O senhor se autointitula um economista pragmático. Como é defender uma economia pragmática num mundo totalmente polarizado?

Ser pragmático nos tempos de hoje, num mundo polarizado como você diz, é muito difícil porque as críticas surgem de todos os lados. É preciso entender que não existe um modelo único de desenvolvimento. Precisamos ser mais pragmáticos. A Suécia, que é um país igualitário, tem uma família que detém metade das corporações do país. Em Singapura, onde a economia é altamente desenvolvida, o Estado é que detém mais de 90% das terras. São modelos diferentes que responderam aos objetivos de cada sociedade.

Falando em sociedade, o senhor considera que o bem-estar social deva ser premissa ou consequência do desenvolvimento?

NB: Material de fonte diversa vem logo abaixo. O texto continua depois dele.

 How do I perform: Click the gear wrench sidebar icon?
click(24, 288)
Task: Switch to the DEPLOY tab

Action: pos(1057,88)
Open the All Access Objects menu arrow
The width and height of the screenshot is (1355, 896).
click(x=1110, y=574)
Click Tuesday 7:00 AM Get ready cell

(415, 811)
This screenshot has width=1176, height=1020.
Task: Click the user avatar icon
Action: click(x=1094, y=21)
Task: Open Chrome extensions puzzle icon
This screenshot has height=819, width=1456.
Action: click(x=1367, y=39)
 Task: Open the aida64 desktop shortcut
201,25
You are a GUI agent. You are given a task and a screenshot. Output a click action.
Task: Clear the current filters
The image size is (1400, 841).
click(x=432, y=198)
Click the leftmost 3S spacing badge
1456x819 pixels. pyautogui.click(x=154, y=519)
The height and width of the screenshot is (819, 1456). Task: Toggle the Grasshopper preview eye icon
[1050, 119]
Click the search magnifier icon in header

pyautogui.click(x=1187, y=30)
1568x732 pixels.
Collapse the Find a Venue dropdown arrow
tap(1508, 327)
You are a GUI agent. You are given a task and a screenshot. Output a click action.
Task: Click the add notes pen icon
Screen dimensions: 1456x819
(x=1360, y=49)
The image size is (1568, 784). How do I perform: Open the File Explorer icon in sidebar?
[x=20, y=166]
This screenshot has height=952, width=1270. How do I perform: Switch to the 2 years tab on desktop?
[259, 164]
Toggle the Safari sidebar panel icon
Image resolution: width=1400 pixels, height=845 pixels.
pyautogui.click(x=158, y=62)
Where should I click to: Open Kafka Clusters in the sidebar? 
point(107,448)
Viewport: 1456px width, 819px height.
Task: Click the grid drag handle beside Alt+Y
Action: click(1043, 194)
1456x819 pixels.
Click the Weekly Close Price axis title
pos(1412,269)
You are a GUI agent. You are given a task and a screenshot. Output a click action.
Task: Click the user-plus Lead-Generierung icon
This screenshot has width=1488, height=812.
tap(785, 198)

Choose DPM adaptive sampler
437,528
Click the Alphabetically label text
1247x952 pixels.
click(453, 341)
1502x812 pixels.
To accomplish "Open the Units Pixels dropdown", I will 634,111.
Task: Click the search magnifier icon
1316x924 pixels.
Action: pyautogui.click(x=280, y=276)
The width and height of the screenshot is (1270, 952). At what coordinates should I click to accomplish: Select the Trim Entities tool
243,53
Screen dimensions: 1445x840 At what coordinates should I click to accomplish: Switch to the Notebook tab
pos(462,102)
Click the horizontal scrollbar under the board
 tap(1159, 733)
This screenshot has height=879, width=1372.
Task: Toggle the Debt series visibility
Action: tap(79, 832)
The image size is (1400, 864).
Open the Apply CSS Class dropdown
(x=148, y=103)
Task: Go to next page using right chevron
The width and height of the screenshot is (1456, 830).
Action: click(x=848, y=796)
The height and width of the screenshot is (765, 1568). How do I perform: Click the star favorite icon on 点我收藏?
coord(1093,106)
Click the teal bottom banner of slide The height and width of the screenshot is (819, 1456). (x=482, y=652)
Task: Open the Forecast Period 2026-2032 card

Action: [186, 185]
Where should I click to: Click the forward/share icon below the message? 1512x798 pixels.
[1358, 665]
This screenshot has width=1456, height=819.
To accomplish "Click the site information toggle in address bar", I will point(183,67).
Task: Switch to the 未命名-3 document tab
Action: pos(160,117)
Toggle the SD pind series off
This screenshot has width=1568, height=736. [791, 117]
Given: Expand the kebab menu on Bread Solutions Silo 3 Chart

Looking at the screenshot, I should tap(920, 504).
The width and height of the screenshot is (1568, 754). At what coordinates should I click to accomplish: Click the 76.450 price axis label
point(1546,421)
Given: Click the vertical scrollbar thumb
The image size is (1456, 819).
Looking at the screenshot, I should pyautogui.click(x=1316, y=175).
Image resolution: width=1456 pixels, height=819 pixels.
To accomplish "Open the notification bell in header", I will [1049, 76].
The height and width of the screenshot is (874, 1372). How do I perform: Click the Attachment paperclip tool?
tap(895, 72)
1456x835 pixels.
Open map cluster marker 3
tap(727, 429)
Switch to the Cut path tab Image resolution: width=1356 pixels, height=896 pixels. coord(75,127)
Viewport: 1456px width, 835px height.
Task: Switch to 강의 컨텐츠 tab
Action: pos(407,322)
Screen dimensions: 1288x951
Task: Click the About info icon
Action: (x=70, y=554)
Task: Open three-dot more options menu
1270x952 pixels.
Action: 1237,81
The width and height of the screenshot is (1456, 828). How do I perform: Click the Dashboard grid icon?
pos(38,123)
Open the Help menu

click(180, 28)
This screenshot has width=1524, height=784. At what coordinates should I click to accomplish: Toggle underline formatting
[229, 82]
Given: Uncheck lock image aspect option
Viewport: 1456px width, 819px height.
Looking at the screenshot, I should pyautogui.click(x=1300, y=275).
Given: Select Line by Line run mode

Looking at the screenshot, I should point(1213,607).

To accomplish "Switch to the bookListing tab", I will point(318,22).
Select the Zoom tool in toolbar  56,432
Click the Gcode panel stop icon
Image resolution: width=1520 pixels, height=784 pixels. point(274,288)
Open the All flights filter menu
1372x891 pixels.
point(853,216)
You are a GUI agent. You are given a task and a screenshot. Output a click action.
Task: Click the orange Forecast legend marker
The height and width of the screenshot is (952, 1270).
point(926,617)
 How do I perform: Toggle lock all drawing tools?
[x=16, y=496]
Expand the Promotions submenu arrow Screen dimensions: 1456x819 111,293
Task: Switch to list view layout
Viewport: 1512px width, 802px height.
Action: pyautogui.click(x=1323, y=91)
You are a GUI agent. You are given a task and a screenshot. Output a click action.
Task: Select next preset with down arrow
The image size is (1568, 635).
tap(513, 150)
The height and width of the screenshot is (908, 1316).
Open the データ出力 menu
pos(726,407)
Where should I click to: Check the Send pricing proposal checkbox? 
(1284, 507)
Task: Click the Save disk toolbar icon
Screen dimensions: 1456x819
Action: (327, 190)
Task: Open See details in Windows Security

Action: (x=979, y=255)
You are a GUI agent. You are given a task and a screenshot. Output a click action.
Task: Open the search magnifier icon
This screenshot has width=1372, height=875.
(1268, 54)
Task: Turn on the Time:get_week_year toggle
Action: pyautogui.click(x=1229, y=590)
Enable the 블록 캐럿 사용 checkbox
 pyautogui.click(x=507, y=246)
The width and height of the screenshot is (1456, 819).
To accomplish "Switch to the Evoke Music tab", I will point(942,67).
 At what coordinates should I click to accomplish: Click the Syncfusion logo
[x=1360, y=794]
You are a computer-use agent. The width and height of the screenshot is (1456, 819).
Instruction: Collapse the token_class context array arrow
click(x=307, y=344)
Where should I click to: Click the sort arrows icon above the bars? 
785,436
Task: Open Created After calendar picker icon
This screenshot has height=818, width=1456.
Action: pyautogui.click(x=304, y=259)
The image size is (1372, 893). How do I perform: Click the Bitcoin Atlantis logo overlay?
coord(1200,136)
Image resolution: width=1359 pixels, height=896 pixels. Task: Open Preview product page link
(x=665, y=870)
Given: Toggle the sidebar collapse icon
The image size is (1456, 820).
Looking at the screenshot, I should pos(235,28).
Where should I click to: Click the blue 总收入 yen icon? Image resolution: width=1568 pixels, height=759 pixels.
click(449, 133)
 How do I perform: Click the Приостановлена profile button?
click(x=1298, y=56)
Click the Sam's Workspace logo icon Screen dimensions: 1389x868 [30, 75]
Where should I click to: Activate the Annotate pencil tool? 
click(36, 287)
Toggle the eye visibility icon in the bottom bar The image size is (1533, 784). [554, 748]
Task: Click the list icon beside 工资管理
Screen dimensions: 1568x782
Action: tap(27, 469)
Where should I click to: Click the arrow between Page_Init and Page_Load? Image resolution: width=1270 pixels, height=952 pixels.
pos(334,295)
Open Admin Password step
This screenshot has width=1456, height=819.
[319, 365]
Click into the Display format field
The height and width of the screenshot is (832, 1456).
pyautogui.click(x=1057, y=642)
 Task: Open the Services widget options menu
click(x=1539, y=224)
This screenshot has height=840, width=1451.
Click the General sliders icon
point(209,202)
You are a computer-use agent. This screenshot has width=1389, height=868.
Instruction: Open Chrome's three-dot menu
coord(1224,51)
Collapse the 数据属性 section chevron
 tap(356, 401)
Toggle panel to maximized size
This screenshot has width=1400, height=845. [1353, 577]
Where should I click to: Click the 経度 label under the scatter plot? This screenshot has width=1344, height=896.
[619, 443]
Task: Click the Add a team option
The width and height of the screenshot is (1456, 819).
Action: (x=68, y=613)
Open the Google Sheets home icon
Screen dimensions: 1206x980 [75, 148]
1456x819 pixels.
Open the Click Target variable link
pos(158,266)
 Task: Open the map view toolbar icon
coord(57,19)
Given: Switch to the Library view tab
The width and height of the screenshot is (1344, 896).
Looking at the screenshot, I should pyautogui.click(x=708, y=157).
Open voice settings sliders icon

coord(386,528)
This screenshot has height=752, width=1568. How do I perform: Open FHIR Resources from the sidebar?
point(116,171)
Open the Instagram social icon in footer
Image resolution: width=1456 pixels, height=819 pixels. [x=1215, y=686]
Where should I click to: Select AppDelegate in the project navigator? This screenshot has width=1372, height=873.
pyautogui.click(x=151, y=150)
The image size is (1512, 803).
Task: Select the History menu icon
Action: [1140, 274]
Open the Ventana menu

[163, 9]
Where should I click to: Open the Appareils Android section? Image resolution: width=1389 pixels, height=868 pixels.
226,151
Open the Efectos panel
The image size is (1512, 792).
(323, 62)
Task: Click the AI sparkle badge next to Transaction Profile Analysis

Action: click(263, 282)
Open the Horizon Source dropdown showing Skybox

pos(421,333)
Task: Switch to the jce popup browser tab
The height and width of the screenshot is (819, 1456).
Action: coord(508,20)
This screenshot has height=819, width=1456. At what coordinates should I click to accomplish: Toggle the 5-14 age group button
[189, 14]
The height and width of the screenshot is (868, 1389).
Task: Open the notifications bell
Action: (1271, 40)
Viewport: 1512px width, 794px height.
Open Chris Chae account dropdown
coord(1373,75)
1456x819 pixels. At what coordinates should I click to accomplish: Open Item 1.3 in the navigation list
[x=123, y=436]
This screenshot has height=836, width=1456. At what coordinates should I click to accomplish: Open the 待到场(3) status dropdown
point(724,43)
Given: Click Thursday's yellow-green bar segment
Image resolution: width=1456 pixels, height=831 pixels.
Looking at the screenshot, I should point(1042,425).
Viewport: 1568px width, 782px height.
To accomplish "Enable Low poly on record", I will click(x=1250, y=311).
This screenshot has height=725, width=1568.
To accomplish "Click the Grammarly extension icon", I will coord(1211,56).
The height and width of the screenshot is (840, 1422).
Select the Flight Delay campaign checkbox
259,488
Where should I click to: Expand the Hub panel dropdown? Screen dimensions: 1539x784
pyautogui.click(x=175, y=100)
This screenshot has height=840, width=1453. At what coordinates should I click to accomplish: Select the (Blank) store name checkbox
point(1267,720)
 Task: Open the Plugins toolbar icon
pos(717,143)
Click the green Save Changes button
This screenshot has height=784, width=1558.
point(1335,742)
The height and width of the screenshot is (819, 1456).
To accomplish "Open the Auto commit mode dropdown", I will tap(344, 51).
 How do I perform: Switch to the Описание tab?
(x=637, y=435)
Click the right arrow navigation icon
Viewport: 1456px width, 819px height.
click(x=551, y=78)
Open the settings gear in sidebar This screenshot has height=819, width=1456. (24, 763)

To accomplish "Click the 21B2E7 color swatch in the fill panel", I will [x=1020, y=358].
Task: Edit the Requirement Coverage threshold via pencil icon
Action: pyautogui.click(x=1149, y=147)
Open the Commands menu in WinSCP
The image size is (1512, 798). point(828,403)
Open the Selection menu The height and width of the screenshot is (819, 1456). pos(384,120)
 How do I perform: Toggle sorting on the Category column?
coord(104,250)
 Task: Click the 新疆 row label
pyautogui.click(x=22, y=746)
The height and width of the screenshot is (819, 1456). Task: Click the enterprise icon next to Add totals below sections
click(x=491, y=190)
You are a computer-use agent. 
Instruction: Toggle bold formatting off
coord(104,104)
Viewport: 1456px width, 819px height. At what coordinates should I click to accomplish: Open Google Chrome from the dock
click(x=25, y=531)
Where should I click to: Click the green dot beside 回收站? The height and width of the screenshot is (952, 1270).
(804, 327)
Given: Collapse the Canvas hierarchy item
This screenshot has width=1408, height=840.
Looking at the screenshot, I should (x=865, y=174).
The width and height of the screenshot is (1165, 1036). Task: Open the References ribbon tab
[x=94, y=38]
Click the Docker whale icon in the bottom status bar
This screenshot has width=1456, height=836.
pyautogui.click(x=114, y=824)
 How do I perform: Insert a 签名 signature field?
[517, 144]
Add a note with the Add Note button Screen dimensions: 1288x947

Penso que o desenvolvimento tem que contemplar as duas dimensões. É muito importante que as bases sociais sejam colocadas. Questões como saúde, educação e estabilidade social dos trabalhadores são fundamentais para que a sociedade possa se desenvolver. Ao mesmo tempo em que a economia avança, os indivíduos percebem que têm novos direitos e novas demandas. Nesse ponto, concordo com a vertente marxista que considera que as necessidades da população mudam conforme a sociedade se desenvolve. O desenvolvimento econômico pode trazer consequências positivas em termos sociais.

No Brasil, seguidos governos demonstraram obsessão em relação ao controle da inflação. Foi criada até a figura de um dragão que precisava ser derrotado. O senhor, porém, critica essa sanha anti-inflacionária, dizendo que tão importante quanto controlar a inflação é promover a estabilidade da produção e do desenvolvimento. Pode explicar melhor essa sua posição?

Obviamente, uma taxa de inflação muito elevada, na faixa dos 40% ou 50% ao ano, desencoraja os investimentos e compromete o horizonte de decisão. Muitos economistas, porém, dizem que uma inflação abaixo dos 20% não traria grande impacto para a economia, principalmente se o índice girar em torno dos 10%. Essa obsessão pelo combate à inflação prejudica outros setores. Por trás do interesse de manter a inflação baixa está o setor financeiro, que tem ganhos por meio de contratos e aplicações em valores nominais. Ou seja, inflação baixa é sinônimo de vantagem para o setor financeiro. As políticas que garantem a inflação baixa afetam negativamente a indústria. No Brasil, durante os governos do Partido dos Trabalhadores, governos de perfil progressista, houve continuidade dessa política que favoreceu mais o setor financeiro que o industrial.

Retomando a questão do protecionismo, em um dos seus livros, intitulado “Chutando a Escada – A estratégia do desenvolvimento em perspectiva histórica”, o senhor diz que os países ricos utilizaram políticas protecionistas para desenvolver suas economias, mas depois chutaram a escada para que os países emergentes não galgassem o mesmo patamar. No caso do Brasil, o senhor considera possível que essa escada seja reposicionada?

Todos os países, uma vez que conseguem alcançar um nível de desenvolvimento maior, acabam chutando a escada. Estados Unidos e Inglaterra fizeram isso. Hoje, a China também vem adotando essa prática. O que talvez caiba ao Brasil e a outras economias em desenvolvimento é pensar em como construir suas próprias escadas. Buscar outros campos, sobretudo no contexto do surgimento de novas tecnologias. As economias avançadas levam vantagem sobre as economias mais atrasadas, principalmente em relação às indústrias tradicionais existentes. Entretanto, as economias em desenvolvimento, inclusive a brasileira, podem buscar oportunidades em indústrias novas, principalmente nas áreas de bioenergia, novos materiais etc.

Para finalizar, uma questão que não está diretamente relacionada com a economia, mas que tem implicações sobre ela. Como cidadão sul-coreano, como o senhor vê o movimento de reaproximação entre Coreia do Sul e Coreia do Norte?

Vejo esse movimento como positivo. Fico satisfeito em poder presenciar isso. A divisão, que persiste há 70 anos, ainda é resultado da Guerra Fria. Apesar dessa reaproximação ser positiva, há um caminho repleto de desafios pela frente. Mesmo que um tratado de paz seja assinado, vários fatores ainda precisarão ser trabalhados. Uma possível reunificação terá que enfrentar questões complexas como as distintas condições econômicas, os diferentes padrões de vida e as especificidades de cada regime político. Esse processo certamente vai requerer muito tempo e diálogo.